Frankly, I would advise the thoughtful sensitive viewer to avoid all the rooms housing works from the permanent collection and instead head straight to the main temporary exhibition display space which is now housing a comprehensive review of the short life and compelling works of the American graffiti artist Keith Haring. And here, in contrast to yesterday’s Cezanne show, this time I have to admit that I exited the exhibition with my previous prejudices well and truly confounded. Having seen occasional examples of Haring‘s work over the years I suppose I always rated him as a fairly talented graphic designer type rather than any kind of a proper fine artist worthy of serious consideration. But the show is so excellently put together that I’ve had a change of heart.

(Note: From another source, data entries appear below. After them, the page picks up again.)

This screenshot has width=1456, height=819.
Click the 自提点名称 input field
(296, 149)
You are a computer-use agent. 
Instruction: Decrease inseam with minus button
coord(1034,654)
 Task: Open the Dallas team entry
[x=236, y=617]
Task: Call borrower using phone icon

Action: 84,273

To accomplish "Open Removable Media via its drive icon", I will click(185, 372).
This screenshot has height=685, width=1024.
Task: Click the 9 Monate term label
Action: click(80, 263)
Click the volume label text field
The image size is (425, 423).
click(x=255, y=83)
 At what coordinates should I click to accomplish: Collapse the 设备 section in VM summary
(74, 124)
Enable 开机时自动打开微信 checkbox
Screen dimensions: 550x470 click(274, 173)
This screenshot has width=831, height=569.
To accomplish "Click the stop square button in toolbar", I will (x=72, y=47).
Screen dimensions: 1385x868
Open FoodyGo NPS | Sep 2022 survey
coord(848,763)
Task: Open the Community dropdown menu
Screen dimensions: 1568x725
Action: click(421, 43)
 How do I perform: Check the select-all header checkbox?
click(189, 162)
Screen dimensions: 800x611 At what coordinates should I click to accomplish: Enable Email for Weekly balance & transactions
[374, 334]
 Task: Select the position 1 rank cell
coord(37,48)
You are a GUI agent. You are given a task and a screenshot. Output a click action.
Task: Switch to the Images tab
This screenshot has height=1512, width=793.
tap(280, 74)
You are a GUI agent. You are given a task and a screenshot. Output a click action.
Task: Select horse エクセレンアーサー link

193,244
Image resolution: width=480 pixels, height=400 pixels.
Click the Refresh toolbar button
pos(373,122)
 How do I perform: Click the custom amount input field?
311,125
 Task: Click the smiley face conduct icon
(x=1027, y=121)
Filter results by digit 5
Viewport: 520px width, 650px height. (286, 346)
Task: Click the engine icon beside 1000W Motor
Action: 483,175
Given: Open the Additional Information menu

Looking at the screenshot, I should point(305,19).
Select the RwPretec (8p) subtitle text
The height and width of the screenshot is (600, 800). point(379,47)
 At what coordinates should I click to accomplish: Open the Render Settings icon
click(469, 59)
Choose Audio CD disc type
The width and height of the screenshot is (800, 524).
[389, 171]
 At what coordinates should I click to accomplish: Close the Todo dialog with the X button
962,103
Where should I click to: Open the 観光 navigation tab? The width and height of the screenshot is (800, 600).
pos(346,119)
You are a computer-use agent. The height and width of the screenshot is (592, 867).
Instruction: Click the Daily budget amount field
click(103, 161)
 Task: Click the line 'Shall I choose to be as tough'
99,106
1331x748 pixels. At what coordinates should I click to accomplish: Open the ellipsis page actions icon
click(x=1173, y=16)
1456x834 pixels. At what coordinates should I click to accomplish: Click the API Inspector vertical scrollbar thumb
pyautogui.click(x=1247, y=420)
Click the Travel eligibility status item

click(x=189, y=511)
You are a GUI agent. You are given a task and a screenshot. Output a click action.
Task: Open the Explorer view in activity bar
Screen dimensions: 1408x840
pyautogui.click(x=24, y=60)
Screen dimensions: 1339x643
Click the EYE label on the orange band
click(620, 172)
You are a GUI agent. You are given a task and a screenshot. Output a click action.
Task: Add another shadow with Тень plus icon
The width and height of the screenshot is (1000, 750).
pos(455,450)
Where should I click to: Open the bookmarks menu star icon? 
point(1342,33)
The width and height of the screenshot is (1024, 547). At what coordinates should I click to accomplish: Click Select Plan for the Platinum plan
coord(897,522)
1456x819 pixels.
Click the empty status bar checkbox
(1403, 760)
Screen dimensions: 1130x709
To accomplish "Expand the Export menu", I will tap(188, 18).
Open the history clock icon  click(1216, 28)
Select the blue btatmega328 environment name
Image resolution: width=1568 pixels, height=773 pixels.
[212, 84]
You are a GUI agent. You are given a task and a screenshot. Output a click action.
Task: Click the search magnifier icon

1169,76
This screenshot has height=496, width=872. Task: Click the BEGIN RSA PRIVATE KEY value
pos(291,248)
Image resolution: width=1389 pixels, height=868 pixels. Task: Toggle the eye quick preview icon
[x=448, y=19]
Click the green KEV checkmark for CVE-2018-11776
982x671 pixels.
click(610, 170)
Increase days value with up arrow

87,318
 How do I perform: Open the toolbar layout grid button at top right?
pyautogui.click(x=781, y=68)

And while the old arguments that I would have used against the artist – that the works lack dimensionality, colour and purpose – are all still relevant, I think it’s fair to say that Haring manages to overcome these limitations by sheer determination and force of will. And that the explosive power behind the dynamic stream of inventive patterning and creative mark-making that were so characteristic of his idiogrammatic cartooning style should be taken as a whole and read as being directly reflective of the period and location of their creation. That he really did manage very successfully to capture both the upbeat the zippy disco zeitgeist of New York in the 1980s and the dreadful down beat curse of the Aids epidemic that followed in its wake.
And so, in keeping with what I think was the artist’s spirit of exuberant hectic urgency, I’ll terminate my usual plodding prolix verbosity and simply offer up another couple of images that hopefully can better convey the speedy Haring along vision of someone who was perhaps both a very fine commercial artist and a very commercial fine artist. So, here’s one.
And here’s another.
Your purple prose was just about digestible until I got to the pleonastic ‘prolix verbosity’ . At that point I regurgitated my avocado dip all over Julian’s new chinos. Sorry, love!
Sorry to hear about the avocado but shame on you for not persevering – there was only another half a dozen lines to go and you’d have read the whole blog. Not many people manage that. And it also means you will have missed the final, rather clever bit of word-playing jocosity.